L'affrontement à l'absurde de la violence

Après plusieurs heures de marche pourtant, Isaac est obligé de se rendre à l'évidence sans rien comprendre à ce qui est en train de se passer. Ils sont arrivés à l'endroit prévu. Abraham dresse un autel, dispose le bois du sacrifice et lie au-dessus son fils. Il est là, livré à l'angoisse et pourtant pleinement décidé à aller jusqu'au bout du geste à accomplir. Le père se heurte à l'absurde de la violence et à l'absurde de Dieu. Puisqu'il est père, comment Yahvé peut-il lui imposer de tuer son fils encore à l'aube de sa vie ? Le père finit par lever son couteau, mais, tout à coup, quelqu'un l'arrête, un être qu'il ne voit pas mais dont il entend la voix. C'est la voix même de Celui qui avait ordonné d'offrir Isaac en holocauste. Au début les mots sont les mêmes, mais l'ordre est contraire : il ne faut pas porter la main contre l'enfant. A ce moment précis, la violence change de sens. Apparemment faite pour tuer, elle doit maintenant restituer l'enfant à la vie, en reconnaissant la paternité divine. Il fallait se séparer d'Isaac pour l'inscrire dans la filiation de Dieu et lui ouvrir l'horizon d'un avenir encore indicible. C'est l'horizon même d'Abraham, qui est maintenant en train de craquer sous les coups de la violence séparatrice de Yahvé.

La conscience libérée

La conscience d'Abraham se délie au creux même de la révélation de Dieu. Yahvé n'est pas simplement père mais il est aussi tout entier du côté de la vie. La violence elle-même est le moment indispensable de la séparation qui va permettre au fils d'exister à part entière. La conscience écartelée se libère en se hissant au niveau du Dieu Père, qui convertit la violence apparemment absurde en force de vie. Jusqu'ici Abraham s'était construit un Dieu à l'image de l'homme, tout entier soucieux d'exercer sa domination par la violence mortifère. Aujourd'hui, c'est un homme à l'image du Dieu de vie qu'il est chargé de promouvoir.

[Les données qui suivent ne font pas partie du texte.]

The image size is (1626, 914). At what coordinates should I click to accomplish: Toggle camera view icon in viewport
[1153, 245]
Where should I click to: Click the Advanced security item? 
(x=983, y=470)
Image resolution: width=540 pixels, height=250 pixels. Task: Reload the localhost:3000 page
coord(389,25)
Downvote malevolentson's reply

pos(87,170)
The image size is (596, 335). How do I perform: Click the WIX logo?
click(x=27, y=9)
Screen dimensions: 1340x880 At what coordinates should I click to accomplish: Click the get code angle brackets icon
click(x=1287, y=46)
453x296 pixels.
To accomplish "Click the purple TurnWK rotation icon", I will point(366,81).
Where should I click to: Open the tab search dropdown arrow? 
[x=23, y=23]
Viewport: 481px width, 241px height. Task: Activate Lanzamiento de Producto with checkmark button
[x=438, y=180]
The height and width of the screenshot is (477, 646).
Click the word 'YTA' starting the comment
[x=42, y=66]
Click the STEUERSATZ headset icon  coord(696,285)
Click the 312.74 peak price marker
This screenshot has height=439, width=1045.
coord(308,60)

Le bélier à la place de l'agneau

Au moment même où il entend la voix de Dieu, Abraham découvre un bélier, qui s'est pris les cornes dans un buisson. Comme un éclair, cette soudaine vision déchire le voile qui recouvre encore son esprit. En le regardant, c'est sa toute-puissance sexuelle et paternelle qu'il reconnaît et cette toute-puissance est en train de perturber sa relation avec l'Arbre de vie, figurée par le buisson, et donc avec Yahvé lui-même. C'est elle qui l'amène à détruire la vie et à construire un Dieu à son image : en croyant lui obéir, c'est à une idole qu'il va sacrifier son fils. Immédiatement, il comprend que le bélier est là pour remplacer l'agneau promis à la vie. Il ramène alors le couteau vers lui, délie Isaac et s'en va prendre l'animal, retenu par un buisson, pour l'offrir en holocauste.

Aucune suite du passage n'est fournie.